Holocaust survivor Yitzhak Arad, ne Rudnicki, was born on November 11, 1926 in Święciany, Poland (now Lithuania). Growing up, he belonged to Ha-No’ar ha-Tsiyyoni, a Zionist youth movement, and then, during World War II, he became active in the ghetto underground movement. In February 1943 he joined the Soviet partisans of the Markov Brigade, fighting alongside the resistance’s guerilla fighters until the end of the war.
In December 1945, Yitzhak illegally immigrated to Eretz Israel, where he joined the Palmach, an elite fighting force in pre-state Israel. He remained in the forces after the state of Israel was founded, eventually rising to the rank of brigadier-general in the Israeli Defense Forces.

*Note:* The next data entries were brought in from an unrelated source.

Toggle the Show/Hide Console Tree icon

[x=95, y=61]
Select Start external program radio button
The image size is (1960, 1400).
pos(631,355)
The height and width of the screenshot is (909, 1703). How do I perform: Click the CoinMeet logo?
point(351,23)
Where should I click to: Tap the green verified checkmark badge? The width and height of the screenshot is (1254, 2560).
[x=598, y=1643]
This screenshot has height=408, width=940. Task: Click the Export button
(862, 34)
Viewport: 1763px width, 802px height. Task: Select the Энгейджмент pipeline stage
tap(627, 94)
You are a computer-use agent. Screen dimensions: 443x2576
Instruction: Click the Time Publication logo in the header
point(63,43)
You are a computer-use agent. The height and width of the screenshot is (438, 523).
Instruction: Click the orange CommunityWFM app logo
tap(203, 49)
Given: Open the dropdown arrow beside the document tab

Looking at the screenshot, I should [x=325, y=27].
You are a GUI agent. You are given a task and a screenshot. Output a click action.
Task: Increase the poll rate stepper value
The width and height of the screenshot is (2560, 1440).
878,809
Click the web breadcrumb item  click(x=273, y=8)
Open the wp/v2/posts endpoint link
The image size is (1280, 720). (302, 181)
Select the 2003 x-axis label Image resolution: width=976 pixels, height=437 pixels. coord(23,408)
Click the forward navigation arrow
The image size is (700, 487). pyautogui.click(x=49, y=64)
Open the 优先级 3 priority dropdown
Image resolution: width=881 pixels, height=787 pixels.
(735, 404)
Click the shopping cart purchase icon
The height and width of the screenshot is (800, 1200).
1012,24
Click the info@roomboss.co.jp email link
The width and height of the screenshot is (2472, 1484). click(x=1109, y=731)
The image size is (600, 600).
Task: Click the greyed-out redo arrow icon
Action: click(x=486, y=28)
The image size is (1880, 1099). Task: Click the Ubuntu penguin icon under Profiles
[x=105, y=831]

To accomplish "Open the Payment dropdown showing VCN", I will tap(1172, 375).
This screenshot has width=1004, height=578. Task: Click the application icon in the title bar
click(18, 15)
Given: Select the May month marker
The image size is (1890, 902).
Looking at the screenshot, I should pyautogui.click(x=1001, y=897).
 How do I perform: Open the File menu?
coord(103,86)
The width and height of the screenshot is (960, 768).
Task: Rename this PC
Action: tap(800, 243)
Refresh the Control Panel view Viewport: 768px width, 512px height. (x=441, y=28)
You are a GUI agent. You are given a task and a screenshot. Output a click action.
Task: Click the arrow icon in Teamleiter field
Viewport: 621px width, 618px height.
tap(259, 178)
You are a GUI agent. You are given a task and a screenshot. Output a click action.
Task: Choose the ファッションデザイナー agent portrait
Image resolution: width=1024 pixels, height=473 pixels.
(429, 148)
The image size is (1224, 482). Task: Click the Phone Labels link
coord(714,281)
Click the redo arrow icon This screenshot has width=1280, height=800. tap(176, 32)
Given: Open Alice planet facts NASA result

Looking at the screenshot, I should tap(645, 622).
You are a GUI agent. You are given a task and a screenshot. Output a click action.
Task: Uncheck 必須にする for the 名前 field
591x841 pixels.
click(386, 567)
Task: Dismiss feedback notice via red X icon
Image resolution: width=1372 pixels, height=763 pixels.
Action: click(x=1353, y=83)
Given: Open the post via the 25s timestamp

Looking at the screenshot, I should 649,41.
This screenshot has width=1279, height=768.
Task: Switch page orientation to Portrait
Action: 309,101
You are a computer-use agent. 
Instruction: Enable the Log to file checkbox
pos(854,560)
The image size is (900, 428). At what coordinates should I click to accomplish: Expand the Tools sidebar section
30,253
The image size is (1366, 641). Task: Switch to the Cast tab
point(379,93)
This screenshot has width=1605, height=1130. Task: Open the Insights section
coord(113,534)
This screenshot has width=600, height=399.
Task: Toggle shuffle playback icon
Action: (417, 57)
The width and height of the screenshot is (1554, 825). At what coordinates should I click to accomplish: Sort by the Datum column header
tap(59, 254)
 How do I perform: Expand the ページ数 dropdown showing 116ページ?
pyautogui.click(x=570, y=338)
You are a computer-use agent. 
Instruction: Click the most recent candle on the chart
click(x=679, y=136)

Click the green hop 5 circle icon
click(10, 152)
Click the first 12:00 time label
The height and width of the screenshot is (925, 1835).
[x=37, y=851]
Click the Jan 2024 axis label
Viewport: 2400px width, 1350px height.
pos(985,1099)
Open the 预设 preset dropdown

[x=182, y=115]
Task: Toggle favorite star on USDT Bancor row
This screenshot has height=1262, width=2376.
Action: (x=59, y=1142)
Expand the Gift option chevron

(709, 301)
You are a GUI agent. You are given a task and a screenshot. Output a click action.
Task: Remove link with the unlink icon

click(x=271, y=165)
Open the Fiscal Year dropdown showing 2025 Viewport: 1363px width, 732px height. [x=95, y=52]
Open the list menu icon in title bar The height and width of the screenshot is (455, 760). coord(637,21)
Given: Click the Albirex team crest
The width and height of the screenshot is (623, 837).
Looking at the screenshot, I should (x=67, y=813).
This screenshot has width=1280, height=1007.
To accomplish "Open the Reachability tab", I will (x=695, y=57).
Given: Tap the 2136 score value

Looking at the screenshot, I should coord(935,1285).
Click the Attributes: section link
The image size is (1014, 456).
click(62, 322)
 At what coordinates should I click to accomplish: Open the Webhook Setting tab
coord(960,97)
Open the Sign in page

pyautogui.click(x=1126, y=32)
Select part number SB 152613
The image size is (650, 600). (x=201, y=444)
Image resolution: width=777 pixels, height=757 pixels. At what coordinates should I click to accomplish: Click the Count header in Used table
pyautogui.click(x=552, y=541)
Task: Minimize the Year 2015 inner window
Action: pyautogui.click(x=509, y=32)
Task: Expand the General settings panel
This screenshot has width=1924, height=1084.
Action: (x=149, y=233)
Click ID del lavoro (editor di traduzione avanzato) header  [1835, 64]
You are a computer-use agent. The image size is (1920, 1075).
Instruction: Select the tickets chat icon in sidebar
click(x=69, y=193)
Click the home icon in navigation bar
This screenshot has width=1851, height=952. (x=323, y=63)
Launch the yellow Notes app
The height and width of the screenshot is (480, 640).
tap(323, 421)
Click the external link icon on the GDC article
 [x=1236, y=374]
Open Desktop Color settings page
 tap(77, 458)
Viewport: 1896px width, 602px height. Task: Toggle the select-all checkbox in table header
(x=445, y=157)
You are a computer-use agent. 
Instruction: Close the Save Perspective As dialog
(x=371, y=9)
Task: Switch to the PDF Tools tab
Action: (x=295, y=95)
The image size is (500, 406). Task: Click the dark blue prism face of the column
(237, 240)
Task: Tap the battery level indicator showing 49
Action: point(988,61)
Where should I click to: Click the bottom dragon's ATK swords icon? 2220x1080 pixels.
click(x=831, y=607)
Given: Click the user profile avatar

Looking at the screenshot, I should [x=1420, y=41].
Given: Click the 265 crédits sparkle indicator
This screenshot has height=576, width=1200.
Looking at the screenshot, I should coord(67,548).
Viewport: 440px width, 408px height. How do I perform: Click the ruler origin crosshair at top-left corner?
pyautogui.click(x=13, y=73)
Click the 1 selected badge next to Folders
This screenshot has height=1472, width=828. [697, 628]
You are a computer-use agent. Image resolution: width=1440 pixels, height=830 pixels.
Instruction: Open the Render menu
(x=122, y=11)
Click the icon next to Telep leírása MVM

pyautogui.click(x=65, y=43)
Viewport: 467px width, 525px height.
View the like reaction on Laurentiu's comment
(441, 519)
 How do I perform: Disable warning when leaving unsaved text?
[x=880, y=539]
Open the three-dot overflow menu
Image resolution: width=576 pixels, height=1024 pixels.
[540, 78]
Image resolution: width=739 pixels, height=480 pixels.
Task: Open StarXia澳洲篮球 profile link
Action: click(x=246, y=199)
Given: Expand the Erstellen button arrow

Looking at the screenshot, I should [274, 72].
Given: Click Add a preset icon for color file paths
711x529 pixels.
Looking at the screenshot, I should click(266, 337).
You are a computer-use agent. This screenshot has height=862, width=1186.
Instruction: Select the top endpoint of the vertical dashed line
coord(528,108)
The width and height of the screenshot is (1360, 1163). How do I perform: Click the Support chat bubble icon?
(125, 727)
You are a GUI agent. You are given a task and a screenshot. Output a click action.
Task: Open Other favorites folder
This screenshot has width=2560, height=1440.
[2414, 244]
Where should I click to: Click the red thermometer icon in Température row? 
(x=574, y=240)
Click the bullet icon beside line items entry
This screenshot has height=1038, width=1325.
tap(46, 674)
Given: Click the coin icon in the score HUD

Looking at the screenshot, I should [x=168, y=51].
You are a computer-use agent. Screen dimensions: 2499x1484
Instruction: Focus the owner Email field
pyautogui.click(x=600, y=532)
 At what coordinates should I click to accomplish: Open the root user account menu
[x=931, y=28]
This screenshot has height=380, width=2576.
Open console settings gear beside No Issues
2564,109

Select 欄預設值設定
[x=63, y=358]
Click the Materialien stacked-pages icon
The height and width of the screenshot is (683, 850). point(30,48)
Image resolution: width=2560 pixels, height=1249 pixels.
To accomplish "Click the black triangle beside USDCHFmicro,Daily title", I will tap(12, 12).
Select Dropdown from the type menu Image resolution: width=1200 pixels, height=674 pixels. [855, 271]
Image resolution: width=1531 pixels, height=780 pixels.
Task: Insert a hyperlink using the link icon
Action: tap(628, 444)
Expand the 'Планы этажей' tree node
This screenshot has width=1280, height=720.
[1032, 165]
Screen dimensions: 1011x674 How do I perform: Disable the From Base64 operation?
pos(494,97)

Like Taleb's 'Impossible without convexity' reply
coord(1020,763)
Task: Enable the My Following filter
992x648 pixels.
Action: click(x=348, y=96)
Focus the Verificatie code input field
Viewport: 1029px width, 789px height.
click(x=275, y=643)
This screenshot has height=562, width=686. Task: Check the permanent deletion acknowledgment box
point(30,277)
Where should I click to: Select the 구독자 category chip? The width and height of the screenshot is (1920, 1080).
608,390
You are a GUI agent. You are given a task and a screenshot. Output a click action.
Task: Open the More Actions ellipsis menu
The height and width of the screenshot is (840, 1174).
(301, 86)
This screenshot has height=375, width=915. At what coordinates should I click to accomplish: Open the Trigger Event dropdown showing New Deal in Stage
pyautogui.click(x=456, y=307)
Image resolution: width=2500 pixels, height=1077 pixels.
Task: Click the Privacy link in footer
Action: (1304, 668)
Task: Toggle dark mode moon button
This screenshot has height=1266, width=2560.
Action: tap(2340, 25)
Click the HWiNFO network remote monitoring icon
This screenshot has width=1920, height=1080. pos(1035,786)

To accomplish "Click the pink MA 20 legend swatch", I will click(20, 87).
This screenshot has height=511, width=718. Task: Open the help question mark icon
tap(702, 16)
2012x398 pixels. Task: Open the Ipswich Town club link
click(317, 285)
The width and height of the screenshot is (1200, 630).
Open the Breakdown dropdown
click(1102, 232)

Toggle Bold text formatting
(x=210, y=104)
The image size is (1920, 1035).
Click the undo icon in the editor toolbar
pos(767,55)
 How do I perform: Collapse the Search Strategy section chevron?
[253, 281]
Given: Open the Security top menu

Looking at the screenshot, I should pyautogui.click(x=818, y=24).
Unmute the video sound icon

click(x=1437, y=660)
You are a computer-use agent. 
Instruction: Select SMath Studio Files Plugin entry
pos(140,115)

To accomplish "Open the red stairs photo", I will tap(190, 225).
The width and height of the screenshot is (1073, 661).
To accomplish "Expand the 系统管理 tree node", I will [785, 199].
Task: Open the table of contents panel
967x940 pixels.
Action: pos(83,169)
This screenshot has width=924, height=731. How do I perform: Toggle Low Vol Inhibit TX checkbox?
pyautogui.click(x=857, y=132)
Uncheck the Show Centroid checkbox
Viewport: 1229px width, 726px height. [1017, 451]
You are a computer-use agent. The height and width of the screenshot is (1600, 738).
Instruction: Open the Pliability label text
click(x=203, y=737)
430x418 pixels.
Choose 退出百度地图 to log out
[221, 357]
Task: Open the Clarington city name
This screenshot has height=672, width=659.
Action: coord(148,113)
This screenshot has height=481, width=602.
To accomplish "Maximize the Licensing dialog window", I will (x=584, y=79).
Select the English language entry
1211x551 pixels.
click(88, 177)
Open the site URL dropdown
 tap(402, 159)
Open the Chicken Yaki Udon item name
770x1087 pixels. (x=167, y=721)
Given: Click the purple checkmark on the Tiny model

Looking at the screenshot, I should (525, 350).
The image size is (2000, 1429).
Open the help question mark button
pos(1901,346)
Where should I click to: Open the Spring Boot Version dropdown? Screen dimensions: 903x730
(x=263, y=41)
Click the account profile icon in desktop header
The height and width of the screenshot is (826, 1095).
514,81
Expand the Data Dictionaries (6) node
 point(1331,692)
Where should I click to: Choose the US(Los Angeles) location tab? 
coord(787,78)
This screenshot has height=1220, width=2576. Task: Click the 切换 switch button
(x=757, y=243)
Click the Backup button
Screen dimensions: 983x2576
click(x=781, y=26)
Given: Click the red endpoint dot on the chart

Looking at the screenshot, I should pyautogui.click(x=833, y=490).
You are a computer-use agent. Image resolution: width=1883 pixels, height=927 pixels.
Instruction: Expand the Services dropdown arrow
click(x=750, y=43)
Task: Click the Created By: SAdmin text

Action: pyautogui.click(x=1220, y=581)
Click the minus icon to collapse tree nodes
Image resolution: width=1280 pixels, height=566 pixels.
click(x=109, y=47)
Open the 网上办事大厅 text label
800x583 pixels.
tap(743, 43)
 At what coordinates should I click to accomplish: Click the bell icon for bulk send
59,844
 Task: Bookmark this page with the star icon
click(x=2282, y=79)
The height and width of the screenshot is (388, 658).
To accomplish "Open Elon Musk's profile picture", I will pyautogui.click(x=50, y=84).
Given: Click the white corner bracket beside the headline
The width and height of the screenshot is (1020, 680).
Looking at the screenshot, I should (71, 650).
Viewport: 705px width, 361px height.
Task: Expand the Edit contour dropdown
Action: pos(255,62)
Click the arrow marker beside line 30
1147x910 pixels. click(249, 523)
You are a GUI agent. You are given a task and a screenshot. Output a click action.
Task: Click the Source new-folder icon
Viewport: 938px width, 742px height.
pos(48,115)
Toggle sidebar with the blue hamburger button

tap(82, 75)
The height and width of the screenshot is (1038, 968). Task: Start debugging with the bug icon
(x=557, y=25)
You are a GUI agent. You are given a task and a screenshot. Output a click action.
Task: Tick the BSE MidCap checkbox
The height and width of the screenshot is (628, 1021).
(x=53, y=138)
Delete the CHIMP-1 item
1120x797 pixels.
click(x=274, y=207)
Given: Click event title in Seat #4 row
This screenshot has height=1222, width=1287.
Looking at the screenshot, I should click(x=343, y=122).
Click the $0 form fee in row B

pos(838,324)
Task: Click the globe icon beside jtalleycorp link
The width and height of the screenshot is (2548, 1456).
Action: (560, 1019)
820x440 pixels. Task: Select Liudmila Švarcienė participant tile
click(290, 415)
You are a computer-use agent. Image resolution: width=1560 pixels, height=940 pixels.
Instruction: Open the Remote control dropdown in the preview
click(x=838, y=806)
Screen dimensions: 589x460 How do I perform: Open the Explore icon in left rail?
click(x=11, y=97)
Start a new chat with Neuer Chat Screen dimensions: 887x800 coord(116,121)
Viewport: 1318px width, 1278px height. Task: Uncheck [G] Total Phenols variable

He completed his doctorate at Tel Aviv University, focusing on the history of the Holocaust in the areas of the former Soviet Union. In his work as a Holocaust scholar, he published several books and articles on the subject.
Yitzhak retired from the military in 1972, the same year he was appointed chairman of the directorate of Yad Vashem, the world Holocaust remembrance center in Jerusalem. He served in that position until 1993. “I built a physical site for visitors, which tells and presents the history of the Holocaust. I expanded the education and research of the subject and laid the foundations for making the place a world center for commemorating the memory of the Holocaust and its heritage,” he later recalled about his time at the helm of the museum and research institution.
Yitzhak Arad died May 6, 2021, at the age of 94.
“Yad Vashem mourns the passing of Dr. Yitzhak Arad, Holocaust survivor and resistance fighter, renowned historian and former chairman of the Yad Vashem directorate and vice-chairman of the Yad Vashem Council,” the museum said in a statement.